**** Records provided ****
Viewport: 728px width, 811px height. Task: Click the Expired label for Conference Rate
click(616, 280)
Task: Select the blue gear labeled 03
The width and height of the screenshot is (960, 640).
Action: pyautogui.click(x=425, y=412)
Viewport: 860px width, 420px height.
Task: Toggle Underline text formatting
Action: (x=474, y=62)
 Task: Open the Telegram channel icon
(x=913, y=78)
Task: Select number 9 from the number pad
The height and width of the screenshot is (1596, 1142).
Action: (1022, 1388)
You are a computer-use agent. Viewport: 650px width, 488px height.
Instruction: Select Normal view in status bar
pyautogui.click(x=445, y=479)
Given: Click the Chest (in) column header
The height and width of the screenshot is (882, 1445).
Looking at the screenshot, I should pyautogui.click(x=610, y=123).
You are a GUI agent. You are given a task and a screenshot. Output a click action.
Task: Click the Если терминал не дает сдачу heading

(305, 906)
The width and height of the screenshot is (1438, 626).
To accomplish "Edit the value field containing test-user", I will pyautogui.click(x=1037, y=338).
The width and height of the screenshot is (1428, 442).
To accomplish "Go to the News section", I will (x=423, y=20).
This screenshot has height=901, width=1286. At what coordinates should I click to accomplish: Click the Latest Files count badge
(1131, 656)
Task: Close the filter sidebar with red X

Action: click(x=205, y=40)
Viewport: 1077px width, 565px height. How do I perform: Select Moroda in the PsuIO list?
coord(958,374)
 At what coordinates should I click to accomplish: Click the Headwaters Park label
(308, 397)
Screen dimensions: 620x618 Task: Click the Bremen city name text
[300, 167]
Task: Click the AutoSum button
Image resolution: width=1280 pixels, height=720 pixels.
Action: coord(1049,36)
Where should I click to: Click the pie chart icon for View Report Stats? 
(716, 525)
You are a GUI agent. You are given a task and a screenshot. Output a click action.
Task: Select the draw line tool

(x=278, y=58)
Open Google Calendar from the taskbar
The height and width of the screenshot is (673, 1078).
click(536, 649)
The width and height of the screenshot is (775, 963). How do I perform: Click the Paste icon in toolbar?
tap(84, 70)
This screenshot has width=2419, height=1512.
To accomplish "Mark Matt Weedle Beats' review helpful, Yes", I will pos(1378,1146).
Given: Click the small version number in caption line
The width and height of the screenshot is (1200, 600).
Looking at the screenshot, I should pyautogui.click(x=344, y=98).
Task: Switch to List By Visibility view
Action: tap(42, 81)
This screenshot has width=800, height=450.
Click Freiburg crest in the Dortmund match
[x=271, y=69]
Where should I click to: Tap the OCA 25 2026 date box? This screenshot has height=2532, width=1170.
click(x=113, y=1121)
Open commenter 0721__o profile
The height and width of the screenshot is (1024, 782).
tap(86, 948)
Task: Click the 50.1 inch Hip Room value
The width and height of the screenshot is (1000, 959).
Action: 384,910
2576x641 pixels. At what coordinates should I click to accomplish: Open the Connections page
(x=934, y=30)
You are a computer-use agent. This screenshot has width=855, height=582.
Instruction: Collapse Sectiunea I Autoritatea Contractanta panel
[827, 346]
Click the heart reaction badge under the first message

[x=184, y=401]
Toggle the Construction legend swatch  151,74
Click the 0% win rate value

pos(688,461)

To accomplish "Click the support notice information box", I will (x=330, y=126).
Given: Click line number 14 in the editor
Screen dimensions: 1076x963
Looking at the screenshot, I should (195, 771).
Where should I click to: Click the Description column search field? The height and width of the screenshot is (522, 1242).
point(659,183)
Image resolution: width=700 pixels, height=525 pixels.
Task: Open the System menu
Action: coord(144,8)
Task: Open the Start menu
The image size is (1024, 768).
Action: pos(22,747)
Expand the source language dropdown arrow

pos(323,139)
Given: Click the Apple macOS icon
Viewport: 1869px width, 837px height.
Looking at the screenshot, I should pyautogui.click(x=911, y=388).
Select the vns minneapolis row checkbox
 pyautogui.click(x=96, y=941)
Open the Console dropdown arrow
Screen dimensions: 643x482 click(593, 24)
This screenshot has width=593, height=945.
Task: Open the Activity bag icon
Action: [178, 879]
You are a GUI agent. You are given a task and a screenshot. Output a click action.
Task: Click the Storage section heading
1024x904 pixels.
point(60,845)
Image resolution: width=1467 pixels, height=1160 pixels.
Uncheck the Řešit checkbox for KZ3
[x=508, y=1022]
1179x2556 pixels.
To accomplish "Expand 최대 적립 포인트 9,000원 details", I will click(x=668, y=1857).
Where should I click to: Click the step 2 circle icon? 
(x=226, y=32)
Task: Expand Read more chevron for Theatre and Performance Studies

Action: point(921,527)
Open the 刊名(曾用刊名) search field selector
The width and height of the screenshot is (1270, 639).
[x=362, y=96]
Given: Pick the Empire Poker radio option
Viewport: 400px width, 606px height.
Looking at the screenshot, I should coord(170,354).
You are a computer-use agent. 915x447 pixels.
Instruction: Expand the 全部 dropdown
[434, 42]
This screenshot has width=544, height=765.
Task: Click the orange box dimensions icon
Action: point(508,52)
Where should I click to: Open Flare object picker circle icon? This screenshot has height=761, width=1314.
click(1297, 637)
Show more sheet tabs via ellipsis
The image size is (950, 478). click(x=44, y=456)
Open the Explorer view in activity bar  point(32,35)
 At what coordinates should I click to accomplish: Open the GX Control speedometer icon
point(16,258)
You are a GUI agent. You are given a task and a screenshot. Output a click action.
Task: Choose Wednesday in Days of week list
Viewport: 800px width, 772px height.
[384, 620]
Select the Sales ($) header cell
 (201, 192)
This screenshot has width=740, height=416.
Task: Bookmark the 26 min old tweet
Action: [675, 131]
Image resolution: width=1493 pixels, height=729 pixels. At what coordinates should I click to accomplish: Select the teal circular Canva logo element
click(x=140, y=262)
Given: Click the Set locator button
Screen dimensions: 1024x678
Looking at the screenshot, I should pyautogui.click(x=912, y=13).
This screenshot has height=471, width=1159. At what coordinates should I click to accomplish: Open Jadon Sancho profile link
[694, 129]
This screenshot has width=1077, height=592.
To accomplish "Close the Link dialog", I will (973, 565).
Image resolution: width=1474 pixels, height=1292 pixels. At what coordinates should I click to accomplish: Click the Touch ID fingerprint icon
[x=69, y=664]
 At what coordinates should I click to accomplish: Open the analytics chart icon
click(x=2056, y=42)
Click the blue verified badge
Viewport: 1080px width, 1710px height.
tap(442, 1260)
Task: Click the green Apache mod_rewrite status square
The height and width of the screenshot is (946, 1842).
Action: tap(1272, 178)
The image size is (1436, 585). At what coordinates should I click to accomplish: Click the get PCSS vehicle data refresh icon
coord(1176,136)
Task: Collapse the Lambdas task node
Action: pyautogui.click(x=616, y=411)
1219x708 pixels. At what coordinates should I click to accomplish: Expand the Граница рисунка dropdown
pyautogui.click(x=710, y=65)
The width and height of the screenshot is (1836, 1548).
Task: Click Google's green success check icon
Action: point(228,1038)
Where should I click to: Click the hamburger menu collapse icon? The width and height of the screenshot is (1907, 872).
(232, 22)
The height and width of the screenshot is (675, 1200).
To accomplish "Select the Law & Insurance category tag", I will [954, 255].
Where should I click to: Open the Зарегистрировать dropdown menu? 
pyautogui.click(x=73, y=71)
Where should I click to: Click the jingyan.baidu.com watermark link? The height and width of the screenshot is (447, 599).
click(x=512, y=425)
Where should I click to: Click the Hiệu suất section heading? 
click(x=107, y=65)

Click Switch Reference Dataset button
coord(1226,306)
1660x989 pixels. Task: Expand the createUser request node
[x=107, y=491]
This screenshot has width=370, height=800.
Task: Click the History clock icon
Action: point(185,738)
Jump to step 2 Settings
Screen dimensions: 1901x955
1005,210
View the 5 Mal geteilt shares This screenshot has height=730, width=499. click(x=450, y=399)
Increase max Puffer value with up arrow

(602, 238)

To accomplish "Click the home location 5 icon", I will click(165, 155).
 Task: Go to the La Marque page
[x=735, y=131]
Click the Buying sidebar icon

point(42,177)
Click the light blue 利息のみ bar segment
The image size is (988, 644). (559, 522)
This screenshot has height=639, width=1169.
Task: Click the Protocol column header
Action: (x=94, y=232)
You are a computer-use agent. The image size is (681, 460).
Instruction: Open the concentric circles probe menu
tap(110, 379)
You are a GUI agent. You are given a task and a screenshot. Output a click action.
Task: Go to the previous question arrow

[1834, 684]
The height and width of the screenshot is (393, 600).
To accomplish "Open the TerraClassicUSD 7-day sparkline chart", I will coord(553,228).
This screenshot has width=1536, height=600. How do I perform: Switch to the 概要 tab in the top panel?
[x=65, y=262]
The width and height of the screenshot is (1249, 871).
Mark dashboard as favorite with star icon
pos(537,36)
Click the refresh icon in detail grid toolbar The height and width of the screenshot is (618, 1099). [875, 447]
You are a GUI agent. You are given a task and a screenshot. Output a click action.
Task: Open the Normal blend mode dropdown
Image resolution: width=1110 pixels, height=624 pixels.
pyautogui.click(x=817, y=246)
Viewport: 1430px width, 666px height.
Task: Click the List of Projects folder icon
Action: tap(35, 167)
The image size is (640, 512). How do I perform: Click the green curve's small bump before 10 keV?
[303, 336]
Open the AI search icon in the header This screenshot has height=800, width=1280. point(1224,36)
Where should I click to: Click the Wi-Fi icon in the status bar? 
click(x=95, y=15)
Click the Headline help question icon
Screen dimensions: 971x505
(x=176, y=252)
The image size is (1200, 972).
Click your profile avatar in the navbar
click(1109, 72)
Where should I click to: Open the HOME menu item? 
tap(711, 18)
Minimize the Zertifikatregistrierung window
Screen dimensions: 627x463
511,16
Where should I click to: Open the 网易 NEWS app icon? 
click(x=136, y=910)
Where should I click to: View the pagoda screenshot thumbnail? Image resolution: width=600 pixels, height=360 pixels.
****
* Aim of the task *
Scan the records above and show every line in which the word "computer" occurs.

* Solved problem *
You are a computer-use agent. Viewport: 650px width, 488px height.
You are a computer-use agent. This screenshot has width=855, height=582.
You are a computer-use agent. 915x447 pixels.
You are a computer-use agent. The image size is (681, 460).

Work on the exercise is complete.